**The input:**
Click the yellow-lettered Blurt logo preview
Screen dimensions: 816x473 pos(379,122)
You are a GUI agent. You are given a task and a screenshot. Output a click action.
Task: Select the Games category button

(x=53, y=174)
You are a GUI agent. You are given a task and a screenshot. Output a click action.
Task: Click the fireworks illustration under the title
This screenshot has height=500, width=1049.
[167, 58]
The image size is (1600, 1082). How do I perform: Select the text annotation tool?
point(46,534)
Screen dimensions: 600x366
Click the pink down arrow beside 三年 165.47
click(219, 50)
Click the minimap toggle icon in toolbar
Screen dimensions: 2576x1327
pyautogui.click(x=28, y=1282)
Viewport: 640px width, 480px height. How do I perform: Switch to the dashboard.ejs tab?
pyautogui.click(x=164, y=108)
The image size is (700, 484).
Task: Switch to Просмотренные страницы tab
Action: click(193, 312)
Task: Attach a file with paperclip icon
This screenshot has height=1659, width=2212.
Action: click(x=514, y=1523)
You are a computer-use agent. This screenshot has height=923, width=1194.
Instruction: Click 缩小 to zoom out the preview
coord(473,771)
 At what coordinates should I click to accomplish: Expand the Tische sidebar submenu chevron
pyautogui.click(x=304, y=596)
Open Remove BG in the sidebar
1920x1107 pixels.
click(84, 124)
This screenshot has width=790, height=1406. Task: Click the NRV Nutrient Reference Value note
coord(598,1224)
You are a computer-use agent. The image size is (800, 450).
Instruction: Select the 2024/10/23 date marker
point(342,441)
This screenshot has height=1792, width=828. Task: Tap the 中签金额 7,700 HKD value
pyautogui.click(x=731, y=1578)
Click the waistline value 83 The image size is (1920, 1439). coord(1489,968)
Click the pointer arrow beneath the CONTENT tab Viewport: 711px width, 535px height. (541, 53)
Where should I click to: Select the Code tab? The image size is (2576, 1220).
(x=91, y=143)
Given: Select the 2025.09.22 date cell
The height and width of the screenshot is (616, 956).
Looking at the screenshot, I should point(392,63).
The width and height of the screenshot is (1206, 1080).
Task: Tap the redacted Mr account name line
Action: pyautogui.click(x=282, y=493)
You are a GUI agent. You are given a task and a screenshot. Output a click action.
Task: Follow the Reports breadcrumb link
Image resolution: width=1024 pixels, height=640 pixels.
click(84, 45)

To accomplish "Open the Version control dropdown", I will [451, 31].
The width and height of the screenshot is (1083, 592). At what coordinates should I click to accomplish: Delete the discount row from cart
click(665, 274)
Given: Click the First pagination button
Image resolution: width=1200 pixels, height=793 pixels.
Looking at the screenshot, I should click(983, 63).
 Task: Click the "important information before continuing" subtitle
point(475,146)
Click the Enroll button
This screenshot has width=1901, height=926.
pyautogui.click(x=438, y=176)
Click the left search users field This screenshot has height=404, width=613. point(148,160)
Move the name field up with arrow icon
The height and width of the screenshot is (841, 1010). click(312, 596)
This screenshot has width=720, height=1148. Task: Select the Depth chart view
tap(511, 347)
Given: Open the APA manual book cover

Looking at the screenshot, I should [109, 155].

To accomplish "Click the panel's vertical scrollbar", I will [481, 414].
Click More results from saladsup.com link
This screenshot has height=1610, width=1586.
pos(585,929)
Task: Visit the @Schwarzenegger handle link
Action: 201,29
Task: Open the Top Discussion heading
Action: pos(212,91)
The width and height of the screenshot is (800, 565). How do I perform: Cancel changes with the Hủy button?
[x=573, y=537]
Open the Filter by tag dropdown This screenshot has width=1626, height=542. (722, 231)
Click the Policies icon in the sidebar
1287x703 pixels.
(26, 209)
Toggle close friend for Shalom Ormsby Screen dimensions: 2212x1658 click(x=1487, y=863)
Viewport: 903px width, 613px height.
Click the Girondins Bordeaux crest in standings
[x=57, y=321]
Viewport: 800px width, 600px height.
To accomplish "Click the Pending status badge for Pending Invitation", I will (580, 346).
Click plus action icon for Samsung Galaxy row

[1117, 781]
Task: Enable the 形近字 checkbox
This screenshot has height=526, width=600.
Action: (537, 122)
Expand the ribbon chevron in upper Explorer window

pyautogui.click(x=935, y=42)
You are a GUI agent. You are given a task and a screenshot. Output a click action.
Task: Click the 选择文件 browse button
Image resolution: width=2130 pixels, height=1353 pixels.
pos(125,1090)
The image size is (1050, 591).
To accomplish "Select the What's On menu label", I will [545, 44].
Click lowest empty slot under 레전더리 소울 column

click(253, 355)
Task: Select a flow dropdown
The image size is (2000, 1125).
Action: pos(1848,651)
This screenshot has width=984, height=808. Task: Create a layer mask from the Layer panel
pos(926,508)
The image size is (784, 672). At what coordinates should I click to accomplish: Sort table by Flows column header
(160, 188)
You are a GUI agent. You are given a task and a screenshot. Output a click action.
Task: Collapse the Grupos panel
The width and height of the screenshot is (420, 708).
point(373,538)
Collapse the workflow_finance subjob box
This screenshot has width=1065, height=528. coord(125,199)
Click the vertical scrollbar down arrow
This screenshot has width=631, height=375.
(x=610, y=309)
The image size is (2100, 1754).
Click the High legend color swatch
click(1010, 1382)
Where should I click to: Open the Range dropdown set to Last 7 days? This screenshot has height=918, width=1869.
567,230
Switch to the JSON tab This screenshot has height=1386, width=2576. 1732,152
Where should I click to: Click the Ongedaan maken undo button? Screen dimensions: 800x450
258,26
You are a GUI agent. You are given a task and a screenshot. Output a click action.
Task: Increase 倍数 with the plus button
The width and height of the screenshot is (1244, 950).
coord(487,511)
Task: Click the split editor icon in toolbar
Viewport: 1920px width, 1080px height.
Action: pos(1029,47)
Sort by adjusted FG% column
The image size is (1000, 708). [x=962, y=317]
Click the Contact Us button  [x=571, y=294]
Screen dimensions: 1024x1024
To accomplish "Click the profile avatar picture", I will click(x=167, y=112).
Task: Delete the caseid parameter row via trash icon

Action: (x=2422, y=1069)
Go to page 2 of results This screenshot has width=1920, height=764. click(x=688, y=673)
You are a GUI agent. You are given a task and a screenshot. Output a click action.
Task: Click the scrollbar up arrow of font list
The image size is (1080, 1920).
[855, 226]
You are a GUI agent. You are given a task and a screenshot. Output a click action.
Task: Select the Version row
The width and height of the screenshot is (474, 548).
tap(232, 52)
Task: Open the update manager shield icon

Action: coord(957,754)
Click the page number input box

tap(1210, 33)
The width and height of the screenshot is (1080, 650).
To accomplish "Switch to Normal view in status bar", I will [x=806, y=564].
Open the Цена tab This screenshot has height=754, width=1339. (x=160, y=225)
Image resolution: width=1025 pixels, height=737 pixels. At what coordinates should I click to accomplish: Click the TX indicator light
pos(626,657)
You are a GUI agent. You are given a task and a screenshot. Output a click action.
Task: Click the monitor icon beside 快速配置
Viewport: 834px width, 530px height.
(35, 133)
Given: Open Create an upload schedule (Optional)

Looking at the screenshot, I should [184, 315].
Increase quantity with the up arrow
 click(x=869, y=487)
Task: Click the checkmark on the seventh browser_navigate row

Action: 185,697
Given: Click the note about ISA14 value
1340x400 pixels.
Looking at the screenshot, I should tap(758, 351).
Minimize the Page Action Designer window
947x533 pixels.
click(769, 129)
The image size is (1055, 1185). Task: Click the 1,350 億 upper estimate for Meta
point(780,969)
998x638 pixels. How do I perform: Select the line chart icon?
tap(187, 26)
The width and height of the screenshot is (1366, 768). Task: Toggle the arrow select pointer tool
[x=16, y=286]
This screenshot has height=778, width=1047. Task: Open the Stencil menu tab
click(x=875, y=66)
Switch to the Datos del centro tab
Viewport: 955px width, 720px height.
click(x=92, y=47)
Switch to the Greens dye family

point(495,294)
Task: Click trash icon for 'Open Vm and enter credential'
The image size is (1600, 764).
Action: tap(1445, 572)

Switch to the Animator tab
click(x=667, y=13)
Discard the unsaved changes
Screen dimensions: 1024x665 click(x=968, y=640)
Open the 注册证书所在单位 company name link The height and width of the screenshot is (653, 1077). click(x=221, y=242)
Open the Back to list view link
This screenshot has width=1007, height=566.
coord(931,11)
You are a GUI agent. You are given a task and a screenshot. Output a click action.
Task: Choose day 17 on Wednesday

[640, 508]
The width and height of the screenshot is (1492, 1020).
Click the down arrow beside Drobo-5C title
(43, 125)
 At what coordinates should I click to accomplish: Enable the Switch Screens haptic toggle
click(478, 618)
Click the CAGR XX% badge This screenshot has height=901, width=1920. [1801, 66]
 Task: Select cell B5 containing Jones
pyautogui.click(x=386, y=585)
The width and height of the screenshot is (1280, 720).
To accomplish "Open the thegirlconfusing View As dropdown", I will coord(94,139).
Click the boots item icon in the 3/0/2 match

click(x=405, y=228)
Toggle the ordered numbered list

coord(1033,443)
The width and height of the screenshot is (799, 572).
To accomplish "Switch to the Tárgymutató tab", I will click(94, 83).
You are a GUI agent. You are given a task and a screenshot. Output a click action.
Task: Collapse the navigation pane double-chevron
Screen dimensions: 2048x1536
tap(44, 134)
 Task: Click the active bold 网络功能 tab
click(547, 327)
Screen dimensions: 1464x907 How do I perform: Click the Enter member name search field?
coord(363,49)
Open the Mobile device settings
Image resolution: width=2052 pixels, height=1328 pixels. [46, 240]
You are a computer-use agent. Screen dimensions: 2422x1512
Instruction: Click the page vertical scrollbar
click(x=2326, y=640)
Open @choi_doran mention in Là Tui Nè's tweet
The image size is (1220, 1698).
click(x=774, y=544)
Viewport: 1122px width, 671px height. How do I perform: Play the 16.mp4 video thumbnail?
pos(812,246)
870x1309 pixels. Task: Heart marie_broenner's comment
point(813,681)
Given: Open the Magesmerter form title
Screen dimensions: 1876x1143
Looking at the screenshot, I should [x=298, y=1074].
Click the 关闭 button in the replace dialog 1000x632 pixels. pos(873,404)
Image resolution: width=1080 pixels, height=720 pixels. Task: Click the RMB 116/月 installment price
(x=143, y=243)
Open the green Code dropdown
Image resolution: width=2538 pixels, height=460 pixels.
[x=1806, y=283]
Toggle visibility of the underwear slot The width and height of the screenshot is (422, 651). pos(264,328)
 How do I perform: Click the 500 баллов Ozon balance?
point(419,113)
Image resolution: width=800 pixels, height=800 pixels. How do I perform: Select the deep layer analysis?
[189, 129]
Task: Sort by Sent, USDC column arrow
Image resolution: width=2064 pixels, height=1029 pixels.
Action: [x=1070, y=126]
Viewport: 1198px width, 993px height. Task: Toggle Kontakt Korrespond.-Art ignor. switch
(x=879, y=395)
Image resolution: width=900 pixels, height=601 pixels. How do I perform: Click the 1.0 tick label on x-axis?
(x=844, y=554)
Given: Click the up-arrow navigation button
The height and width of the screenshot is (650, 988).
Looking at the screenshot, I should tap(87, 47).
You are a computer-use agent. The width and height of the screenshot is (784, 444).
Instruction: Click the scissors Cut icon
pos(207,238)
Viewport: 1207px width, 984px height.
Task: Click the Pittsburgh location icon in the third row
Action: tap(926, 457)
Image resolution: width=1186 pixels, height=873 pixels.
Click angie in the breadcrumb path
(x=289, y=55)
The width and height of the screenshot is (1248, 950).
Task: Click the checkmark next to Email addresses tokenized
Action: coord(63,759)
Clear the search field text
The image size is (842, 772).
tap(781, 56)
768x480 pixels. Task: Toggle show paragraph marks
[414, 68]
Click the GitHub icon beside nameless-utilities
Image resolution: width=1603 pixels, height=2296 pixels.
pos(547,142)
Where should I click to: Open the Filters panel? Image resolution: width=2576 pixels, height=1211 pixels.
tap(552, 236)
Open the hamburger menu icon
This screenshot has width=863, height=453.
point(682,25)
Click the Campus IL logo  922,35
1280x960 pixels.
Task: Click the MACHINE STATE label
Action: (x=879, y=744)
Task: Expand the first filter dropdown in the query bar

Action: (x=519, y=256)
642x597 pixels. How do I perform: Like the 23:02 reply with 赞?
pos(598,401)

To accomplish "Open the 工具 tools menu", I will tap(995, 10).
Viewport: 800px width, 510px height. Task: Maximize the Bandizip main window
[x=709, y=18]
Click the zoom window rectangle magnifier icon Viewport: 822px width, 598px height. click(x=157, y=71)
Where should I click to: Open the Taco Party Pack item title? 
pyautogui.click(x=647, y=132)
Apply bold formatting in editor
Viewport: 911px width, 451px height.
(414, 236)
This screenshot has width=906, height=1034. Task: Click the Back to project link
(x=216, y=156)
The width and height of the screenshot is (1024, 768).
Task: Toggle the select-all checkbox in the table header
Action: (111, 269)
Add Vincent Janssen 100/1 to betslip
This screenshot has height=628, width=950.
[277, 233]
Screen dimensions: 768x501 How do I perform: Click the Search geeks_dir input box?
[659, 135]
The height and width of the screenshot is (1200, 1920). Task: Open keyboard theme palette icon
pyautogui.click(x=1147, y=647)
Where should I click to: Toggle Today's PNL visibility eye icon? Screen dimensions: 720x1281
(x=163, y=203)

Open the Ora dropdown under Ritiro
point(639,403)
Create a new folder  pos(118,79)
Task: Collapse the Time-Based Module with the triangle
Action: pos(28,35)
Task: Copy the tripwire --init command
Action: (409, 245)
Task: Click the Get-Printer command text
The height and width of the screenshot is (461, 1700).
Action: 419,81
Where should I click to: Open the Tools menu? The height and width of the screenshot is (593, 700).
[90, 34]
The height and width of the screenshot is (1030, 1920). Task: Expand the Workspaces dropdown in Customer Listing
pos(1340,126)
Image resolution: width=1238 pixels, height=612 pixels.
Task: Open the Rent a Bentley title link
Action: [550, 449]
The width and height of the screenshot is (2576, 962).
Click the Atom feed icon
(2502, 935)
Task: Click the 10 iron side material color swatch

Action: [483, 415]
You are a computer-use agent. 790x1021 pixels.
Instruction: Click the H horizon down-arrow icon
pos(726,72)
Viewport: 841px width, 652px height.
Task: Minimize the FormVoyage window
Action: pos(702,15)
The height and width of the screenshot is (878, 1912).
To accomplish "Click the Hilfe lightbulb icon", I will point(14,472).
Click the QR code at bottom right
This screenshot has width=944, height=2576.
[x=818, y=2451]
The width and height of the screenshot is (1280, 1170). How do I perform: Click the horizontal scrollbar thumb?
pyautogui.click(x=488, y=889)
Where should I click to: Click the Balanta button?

**Directions:** Please lay out the records as a JSON list of strings, one string per line and no blank lines, starting at the line that contains "You are a computer-use agent. Screen" and ending after the line that contains "Click the 关闭".

**Response to the exercise:**
[
  "You are a computer-use agent. Screen dimensions: 2422x1512",
  "Instruction: Click the page vertical scrollbar",
  "click(x=2326, y=640)",
  "Open @choi_doran mention in Là Tui Nè's tweet",
  "The image size is (1220, 1698).",
  "click(x=774, y=544)",
  "Viewport: 1122px width, 671px height. How do I perform: Play the 16.mp4 video thumbnail?",
  "pos(812,246)",
  "870x1309 pixels. Task: Heart marie_broenner's comment",
  "point(813,681)",
  "Given: Open the Magesmerter form title",
  "Screen dimensions: 1876x1143",
  "Looking at the screenshot, I should [x=298, y=1074].",
  "Click the 关闭 button in the replace dialog 1000x632 pixels. pos(873,404)"
]